EXERCISE INPUTS ::
■ ■ ■ ■ ■

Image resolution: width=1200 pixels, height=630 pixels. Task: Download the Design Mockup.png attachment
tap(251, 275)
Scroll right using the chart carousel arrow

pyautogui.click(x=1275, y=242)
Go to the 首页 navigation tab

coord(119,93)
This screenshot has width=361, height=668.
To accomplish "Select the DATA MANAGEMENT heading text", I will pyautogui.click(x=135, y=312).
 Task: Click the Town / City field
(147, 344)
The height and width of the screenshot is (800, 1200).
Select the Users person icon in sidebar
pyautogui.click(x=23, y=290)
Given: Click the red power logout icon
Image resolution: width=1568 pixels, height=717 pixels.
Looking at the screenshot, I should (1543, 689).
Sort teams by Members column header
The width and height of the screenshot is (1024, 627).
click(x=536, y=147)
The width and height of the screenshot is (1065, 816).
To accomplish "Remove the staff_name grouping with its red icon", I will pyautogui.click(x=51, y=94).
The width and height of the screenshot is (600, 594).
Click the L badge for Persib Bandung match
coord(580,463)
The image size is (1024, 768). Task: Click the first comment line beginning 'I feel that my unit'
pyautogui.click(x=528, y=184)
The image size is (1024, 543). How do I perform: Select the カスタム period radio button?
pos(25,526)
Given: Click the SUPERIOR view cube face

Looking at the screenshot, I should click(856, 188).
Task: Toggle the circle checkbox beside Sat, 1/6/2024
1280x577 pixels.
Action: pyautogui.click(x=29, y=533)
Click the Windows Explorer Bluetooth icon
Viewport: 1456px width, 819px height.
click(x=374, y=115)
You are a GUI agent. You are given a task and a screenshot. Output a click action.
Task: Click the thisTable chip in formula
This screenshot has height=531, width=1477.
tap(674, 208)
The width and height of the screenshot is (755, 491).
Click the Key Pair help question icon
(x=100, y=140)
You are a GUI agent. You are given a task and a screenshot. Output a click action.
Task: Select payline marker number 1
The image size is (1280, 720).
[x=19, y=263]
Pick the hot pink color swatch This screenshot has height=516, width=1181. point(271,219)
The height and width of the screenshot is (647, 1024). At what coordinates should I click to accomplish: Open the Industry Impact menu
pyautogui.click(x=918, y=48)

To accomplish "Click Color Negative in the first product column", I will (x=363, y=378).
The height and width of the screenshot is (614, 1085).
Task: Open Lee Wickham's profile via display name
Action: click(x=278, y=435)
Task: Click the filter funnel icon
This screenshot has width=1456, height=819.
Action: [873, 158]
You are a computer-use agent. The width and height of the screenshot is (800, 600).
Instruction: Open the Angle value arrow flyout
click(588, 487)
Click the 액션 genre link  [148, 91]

■ ■ ■ ■ ■

TASK INSTRUCTIONS :: The answer is the run of lines above from the line containing "Task: Click the Town / City field" through the line containing "Task: Toggle the", copied exactly and alone.

SOLUTION BELOW ::
 Task: Click the Town / City field
(147, 344)
The height and width of the screenshot is (800, 1200).
Select the Users person icon in sidebar
pyautogui.click(x=23, y=290)
Given: Click the red power logout icon
Image resolution: width=1568 pixels, height=717 pixels.
Looking at the screenshot, I should (1543, 689).
Sort teams by Members column header
The width and height of the screenshot is (1024, 627).
click(x=536, y=147)
The width and height of the screenshot is (1065, 816).
To accomplish "Remove the staff_name grouping with its red icon", I will pyautogui.click(x=51, y=94).
The width and height of the screenshot is (600, 594).
Click the L badge for Persib Bandung match
coord(580,463)
The image size is (1024, 768). Task: Click the first comment line beginning 'I feel that my unit'
pyautogui.click(x=528, y=184)
The image size is (1024, 543). How do I perform: Select the カスタム period radio button?
pos(25,526)
Given: Click the SUPERIOR view cube face

Looking at the screenshot, I should click(856, 188).
Task: Toggle the circle checkbox beside Sat, 1/6/2024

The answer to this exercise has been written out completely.